Aim of the exercise:
Within the entries below, every line containing "showing" is to be copied.
[Start of Attachment]
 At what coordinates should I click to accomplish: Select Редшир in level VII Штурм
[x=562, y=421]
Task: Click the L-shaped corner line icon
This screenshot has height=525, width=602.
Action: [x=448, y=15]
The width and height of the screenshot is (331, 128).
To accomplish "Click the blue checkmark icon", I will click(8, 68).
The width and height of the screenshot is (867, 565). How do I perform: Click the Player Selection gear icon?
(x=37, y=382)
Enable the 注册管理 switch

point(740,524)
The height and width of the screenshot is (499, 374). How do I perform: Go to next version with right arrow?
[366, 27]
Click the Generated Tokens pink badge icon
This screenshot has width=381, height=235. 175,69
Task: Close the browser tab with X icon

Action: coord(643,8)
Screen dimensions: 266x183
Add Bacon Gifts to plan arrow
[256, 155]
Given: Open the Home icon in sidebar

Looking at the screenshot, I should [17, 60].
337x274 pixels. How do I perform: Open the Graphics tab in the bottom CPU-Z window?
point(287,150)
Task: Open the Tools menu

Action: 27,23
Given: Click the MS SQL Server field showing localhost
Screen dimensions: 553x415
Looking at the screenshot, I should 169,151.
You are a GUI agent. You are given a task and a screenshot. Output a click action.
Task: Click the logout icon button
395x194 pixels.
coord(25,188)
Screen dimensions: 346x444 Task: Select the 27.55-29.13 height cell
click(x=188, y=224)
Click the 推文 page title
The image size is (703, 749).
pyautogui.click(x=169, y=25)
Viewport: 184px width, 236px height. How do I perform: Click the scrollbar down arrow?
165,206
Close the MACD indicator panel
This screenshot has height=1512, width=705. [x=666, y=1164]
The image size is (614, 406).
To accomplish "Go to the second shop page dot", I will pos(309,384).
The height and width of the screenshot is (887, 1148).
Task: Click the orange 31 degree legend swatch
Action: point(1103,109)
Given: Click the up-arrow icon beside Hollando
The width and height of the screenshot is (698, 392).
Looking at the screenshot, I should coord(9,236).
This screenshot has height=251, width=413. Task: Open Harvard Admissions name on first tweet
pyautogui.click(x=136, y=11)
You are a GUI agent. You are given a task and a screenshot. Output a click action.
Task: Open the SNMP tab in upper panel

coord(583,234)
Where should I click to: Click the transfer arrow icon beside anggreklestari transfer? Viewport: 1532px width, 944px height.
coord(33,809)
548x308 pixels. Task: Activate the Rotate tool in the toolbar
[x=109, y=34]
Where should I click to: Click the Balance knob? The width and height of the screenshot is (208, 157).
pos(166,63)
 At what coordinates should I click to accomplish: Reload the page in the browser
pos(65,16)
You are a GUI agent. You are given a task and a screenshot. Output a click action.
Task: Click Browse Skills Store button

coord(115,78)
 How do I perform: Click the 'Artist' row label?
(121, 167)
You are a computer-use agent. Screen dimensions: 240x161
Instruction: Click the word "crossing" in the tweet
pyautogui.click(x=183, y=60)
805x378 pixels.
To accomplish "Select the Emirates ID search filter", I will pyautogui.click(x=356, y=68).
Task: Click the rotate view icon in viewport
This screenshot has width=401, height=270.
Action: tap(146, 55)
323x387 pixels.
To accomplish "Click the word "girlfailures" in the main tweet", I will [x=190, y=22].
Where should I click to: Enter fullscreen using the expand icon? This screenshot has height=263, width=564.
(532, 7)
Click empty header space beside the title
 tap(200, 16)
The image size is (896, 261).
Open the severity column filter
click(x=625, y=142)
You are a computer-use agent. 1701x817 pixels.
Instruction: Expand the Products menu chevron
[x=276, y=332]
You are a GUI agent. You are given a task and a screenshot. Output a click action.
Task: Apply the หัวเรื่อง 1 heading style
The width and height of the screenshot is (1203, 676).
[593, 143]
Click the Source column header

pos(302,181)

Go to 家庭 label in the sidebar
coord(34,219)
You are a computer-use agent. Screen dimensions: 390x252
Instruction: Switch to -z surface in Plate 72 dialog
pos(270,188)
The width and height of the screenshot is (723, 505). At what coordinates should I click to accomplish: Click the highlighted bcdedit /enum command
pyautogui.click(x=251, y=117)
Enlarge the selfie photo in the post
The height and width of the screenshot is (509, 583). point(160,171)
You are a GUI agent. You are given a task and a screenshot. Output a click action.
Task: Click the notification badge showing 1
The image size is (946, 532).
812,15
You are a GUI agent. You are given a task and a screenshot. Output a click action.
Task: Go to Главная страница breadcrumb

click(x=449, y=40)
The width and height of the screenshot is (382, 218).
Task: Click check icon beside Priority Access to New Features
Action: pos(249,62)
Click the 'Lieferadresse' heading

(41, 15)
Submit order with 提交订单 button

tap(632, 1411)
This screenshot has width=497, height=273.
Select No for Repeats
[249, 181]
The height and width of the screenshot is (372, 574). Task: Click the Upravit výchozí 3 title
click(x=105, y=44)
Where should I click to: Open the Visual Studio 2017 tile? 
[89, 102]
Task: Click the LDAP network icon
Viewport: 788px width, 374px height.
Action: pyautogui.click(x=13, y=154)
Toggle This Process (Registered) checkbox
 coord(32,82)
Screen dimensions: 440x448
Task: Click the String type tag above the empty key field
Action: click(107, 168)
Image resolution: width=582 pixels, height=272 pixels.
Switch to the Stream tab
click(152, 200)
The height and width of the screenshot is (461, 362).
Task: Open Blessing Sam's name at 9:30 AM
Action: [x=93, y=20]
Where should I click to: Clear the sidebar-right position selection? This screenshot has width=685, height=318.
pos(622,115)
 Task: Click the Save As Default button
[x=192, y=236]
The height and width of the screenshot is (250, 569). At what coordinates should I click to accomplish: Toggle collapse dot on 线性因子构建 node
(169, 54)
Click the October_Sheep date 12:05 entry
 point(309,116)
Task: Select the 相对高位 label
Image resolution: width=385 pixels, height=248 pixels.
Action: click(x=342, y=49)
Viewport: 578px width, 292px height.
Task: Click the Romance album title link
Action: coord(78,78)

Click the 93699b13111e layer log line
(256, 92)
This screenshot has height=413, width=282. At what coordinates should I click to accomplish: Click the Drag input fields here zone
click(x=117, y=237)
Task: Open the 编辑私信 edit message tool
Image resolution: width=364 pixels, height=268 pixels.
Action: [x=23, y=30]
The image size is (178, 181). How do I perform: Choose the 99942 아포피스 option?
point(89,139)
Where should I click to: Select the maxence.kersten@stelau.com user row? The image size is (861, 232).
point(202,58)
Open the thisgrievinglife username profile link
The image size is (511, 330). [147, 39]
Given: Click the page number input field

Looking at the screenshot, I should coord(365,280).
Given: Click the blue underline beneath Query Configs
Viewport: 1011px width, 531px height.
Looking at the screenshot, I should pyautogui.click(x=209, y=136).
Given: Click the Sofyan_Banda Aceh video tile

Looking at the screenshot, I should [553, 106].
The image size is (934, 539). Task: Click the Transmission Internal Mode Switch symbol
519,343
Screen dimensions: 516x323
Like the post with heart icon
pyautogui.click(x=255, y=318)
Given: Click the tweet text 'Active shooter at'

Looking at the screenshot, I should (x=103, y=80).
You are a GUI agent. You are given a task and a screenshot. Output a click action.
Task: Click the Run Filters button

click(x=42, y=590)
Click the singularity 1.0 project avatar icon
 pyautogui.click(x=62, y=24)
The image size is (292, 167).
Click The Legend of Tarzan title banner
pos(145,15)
[End of Attachment]
Solution to this task:
Given: Click the MS SQL Server field showing localhost
Task: Click the notification badge showing 1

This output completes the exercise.